Friday, 9 July 2004

Mona Lisa Smile::

Movies Reviews

In one of my favorite movies of all time, a character has come to accept the monotonous drudgery of his world. Traveling from one city to another, often on red-eye flights, he has compartmentalized his life to an extreme. Single-serving meals, single-serving bathroom kits, single-serving friends.

Sitting on my own flight, eating my own single-serving meal, I settled in to watch my single-serving entertainment. Much like the plane, its crew, and everything else related to a flight, in-flight movies are chosen to be safe and comforting. Regardless of any outwardly appearance of risk, every chance has been calculated to within acceptable parameters.

And so, I found myself watching Mona Lisa Smile. Jam-packed with promising, up-and-coming young stars, and led by a former promising, up-and-coming young star, the film purports to document the conflicts and upheaval at a girls prep school in postwar Wellesley College.

Of course, there isn't any real risk. Much of the movie seemed to be calculated, tailored to some audience-pleasing specifications. Not that the same couldn't be said of just about any other movie. After all, it's all about the trip, not the destination. No, the thing is that Mona Lisa Smile really doesn't make you care about the trip.

Don't get me wrong: we get some fine emoting and some juicy scenes. While I'm generally not a big fan of Julia Roberts, she puts in a decent performance. Maggie Gyllenhaal is interesting as her younger analogue, but her being "interesting" doesn't go anywhere - playing the black sheep is her role. Kirsten Dunst plays a rather two-dimensional bitch, Julia Stiles the brilliant student with potential that she just throws away. Or was it the other way around? At times they seemed interchangeable.

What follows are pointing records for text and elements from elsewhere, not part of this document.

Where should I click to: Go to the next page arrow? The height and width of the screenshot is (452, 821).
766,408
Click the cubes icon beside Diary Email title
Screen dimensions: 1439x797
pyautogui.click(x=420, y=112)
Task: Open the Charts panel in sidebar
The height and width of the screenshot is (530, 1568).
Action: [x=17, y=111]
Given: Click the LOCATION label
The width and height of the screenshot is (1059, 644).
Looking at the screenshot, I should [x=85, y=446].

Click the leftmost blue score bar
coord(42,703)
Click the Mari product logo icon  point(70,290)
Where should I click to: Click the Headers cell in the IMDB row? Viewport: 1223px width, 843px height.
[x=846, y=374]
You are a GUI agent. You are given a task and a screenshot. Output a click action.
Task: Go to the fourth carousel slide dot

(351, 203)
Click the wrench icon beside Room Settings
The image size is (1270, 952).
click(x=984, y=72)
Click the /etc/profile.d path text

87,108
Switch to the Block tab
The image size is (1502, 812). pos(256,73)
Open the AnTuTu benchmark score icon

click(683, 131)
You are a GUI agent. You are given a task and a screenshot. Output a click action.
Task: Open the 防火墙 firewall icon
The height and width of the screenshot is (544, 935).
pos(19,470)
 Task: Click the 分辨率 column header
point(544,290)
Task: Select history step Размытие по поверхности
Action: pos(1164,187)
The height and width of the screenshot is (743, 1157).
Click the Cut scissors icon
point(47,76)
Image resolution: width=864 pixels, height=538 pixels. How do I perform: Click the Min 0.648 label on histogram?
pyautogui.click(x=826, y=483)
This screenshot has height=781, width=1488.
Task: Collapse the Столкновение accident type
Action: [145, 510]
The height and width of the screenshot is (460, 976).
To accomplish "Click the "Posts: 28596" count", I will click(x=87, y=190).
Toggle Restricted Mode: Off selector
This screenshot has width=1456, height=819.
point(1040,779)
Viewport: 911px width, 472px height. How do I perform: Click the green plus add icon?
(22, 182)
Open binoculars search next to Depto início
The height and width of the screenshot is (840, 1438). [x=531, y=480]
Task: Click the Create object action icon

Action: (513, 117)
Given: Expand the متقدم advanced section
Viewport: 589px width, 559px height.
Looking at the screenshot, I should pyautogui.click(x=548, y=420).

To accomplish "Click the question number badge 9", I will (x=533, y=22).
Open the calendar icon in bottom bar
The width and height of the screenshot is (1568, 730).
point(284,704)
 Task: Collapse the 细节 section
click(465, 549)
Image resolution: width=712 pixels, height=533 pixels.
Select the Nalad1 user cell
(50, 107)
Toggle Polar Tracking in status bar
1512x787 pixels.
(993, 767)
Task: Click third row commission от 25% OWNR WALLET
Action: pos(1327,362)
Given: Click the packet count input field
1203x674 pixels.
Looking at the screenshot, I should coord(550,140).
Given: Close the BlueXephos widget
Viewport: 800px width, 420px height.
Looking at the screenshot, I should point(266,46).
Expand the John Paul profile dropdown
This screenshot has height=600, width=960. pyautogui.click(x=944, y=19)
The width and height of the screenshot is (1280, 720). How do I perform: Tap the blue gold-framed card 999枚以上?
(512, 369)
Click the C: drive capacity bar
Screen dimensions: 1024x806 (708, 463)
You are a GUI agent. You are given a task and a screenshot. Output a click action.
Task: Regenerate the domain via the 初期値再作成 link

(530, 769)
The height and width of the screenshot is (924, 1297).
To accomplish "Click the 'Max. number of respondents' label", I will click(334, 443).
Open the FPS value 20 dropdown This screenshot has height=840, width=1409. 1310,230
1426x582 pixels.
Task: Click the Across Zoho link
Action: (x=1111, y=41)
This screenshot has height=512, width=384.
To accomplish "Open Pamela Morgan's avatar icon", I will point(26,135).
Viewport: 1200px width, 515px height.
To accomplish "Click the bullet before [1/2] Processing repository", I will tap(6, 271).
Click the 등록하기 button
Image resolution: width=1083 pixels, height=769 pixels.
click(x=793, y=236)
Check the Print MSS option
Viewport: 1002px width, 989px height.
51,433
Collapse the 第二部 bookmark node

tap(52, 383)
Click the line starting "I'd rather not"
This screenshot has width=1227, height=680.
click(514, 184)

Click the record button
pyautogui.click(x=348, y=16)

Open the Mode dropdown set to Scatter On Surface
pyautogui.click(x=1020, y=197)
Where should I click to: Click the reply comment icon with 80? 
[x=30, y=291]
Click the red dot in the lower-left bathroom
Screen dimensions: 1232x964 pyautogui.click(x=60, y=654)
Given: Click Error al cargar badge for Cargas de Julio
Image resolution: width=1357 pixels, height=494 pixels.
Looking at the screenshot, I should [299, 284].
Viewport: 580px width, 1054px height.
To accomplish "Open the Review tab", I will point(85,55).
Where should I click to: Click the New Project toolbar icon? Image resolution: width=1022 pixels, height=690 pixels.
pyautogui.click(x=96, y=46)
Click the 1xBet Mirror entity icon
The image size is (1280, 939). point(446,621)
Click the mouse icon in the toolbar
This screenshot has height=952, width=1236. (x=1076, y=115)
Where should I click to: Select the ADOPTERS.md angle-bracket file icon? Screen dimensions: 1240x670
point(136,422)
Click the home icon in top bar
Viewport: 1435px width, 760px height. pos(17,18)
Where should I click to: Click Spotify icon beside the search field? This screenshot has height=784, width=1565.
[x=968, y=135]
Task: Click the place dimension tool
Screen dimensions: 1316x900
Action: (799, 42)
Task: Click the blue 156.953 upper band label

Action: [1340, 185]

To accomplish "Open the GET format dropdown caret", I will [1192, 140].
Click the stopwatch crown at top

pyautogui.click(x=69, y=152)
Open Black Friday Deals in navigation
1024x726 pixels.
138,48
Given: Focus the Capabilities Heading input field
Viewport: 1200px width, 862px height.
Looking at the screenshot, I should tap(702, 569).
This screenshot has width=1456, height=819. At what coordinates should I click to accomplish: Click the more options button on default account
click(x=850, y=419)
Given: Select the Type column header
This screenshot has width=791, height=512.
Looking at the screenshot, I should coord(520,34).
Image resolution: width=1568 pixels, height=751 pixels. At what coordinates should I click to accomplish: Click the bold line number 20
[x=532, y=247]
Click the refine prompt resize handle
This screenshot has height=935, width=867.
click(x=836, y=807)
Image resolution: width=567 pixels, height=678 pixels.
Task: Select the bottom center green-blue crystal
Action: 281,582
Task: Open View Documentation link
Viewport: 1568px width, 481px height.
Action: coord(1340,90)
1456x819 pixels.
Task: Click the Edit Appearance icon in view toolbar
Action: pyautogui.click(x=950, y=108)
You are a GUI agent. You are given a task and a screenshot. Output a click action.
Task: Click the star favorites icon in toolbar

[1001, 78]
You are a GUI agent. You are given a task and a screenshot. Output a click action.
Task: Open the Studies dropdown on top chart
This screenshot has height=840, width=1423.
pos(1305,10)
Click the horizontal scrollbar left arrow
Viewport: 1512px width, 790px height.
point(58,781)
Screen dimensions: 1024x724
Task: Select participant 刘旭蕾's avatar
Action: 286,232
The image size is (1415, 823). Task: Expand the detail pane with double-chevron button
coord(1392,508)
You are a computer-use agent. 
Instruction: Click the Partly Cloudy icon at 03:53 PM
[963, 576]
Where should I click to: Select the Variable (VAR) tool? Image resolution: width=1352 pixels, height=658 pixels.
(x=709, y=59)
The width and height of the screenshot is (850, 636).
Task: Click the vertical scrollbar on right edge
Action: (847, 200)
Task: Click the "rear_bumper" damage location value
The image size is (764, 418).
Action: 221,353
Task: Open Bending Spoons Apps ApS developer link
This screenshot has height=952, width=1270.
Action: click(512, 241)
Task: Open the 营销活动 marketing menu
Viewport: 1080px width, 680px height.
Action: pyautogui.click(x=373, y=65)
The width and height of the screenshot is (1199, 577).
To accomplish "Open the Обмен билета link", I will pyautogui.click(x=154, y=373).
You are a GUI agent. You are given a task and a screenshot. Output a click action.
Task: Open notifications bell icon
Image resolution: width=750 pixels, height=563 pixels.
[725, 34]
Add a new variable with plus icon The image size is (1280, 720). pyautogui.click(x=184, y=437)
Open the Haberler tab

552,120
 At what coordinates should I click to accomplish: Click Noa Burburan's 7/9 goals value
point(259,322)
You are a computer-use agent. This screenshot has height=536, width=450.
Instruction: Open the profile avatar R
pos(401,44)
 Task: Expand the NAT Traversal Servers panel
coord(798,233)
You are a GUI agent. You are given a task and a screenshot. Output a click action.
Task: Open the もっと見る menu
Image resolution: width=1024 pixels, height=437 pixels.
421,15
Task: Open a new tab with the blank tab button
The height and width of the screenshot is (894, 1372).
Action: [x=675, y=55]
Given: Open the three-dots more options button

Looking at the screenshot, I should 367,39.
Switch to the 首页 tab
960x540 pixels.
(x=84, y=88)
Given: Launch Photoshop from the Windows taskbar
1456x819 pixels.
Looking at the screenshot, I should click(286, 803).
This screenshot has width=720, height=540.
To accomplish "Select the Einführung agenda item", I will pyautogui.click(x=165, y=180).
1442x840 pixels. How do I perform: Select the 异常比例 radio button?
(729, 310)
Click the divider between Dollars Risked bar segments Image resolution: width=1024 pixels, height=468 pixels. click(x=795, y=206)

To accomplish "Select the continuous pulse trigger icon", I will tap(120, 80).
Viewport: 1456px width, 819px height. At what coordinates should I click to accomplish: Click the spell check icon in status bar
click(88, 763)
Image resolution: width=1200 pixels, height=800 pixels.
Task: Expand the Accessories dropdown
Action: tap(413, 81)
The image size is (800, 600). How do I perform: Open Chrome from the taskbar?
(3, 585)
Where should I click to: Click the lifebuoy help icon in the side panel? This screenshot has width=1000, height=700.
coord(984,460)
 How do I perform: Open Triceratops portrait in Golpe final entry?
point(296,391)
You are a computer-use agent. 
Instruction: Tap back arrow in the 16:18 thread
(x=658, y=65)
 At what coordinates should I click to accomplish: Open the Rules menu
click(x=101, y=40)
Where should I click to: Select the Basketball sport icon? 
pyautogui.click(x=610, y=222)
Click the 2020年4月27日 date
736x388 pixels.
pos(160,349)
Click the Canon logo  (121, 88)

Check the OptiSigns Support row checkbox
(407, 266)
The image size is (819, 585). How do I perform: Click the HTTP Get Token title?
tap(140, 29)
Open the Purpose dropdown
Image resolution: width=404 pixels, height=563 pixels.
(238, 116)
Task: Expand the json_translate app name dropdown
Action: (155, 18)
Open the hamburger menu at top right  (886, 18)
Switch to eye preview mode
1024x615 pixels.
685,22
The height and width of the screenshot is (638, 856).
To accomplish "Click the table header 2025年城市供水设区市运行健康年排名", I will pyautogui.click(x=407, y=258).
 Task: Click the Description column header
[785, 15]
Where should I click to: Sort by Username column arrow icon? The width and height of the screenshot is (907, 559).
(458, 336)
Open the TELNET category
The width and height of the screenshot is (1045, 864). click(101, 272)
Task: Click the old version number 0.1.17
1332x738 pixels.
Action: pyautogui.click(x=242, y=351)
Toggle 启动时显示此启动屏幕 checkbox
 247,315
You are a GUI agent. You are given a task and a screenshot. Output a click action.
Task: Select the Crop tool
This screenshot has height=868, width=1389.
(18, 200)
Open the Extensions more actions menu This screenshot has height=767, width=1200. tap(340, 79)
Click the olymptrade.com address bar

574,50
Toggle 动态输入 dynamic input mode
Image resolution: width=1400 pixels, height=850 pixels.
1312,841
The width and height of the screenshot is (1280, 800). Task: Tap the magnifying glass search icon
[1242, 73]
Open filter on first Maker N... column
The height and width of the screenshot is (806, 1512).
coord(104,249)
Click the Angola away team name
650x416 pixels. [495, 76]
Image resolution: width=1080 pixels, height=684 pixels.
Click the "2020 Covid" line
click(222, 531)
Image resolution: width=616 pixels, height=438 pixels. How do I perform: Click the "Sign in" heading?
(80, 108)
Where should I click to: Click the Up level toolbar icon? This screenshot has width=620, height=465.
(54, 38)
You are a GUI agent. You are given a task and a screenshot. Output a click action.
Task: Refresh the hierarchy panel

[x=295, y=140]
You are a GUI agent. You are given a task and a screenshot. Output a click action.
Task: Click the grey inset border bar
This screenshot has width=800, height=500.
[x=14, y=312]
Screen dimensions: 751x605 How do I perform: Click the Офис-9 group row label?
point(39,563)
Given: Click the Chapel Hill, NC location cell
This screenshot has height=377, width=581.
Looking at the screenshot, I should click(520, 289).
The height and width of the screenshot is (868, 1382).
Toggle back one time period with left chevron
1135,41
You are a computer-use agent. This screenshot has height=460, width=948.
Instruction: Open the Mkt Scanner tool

Actually, come to think of it, every student is brilliant and is about to throw away her future by settling for being a housewife. That's not really a stretch, since this is an exclusive girls school, and the era put a straightjacket (or petticoat) on women's role as active contributors.

Still, if that's all we're going to be show, what's the point? Roberts "makes a difference," then moves on? Okay, but I really didn't need to sit through the whole film for that. A plot synopsis could have told me the same. On the other hand, I wouldn't have gotten to see the backstabbing and yelling sessions (censored for in-flight sensitivities). But those are just as calculated as anything else; the plot moves on, the girls move on, the movie winds to an end.

Airlines calculate everything, down to how much a human life is worth. Given that it's impossible to make a flight 100% safe, how else to determine what is "safe enough"? It's hard to calculate what Roberts's "unconventional and progressive professor" is worth - obviously, it made a difference to some girls. But for those of us in the audience, we're left pretty much in the same situation as when we came into the movie.

This is a well-made, well-acted film. The scripts flows, the cinematography is worthy. But the ideas roll off like a gentle rain, rather than sinking in. Other than managing not waste two hours of our lives, this movie doesn't really make much impact.

2 / 5 - Eh, decent enough. Want to see women really making a difference? Go see Frida instead.